TASK DETAILS: In the listing below, find the line holding "Task: Click the VirtualBox hyperlink" and the line holding "Click the Consideration radar data point". Write out those two lines and all lines between, exactly, and nothing more.

START EXCERPTED DATA

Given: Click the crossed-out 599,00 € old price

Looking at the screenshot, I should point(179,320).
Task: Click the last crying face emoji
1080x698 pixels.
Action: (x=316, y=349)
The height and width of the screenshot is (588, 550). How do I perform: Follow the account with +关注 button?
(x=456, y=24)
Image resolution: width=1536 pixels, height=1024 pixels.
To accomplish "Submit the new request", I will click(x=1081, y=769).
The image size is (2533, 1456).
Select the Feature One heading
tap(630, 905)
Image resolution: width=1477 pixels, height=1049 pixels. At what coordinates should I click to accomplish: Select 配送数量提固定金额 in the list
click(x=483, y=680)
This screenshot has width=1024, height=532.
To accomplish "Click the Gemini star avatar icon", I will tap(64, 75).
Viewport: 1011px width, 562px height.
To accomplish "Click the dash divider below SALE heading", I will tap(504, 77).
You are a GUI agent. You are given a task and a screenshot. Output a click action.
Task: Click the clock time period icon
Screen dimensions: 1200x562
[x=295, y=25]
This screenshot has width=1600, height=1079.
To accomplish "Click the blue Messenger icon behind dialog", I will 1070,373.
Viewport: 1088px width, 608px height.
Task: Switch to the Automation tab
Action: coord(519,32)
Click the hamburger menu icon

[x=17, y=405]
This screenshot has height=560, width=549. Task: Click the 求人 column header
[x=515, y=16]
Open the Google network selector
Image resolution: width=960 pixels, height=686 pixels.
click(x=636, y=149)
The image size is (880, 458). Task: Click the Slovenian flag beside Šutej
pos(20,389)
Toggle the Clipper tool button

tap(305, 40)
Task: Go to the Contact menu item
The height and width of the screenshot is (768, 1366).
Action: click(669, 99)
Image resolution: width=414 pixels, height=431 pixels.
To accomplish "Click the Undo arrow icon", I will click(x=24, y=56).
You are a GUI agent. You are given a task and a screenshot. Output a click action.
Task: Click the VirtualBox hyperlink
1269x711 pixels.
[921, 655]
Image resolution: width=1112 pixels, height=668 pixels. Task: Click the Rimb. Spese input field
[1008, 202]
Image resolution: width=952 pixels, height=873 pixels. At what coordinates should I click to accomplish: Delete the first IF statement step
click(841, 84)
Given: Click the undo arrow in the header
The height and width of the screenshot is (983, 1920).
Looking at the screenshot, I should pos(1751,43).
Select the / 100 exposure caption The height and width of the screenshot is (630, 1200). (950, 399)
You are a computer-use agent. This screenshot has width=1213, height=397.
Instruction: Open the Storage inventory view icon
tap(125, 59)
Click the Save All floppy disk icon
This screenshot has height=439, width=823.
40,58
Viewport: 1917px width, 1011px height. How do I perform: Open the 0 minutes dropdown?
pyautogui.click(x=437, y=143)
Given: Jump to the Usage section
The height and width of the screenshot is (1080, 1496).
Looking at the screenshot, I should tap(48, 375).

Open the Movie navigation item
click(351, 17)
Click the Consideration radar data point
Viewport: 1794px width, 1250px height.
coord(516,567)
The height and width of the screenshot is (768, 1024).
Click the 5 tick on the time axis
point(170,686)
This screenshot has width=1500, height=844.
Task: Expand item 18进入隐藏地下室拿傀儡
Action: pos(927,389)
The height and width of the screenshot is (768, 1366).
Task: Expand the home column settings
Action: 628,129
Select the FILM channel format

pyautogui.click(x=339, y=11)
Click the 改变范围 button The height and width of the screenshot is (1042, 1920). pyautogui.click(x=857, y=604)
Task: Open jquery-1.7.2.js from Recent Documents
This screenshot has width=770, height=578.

END EXCERPTED DATA

ANSWER BOX:
Task: Click the VirtualBox hyperlink
1269x711 pixels.
[921, 655]
Image resolution: width=1112 pixels, height=668 pixels. Task: Click the Rimb. Spese input field
[1008, 202]
Image resolution: width=952 pixels, height=873 pixels. At what coordinates should I click to accomplish: Delete the first IF statement step
click(841, 84)
Given: Click the undo arrow in the header
The height and width of the screenshot is (983, 1920).
Looking at the screenshot, I should pos(1751,43).
Select the / 100 exposure caption The height and width of the screenshot is (630, 1200). (950, 399)
You are a computer-use agent. This screenshot has width=1213, height=397.
Instruction: Open the Storage inventory view icon
tap(125, 59)
Click the Save All floppy disk icon
This screenshot has height=439, width=823.
40,58
Viewport: 1917px width, 1011px height. How do I perform: Open the 0 minutes dropdown?
pyautogui.click(x=437, y=143)
Given: Jump to the Usage section
The height and width of the screenshot is (1080, 1496).
Looking at the screenshot, I should tap(48, 375).

Open the Movie navigation item
click(351, 17)
Click the Consideration radar data point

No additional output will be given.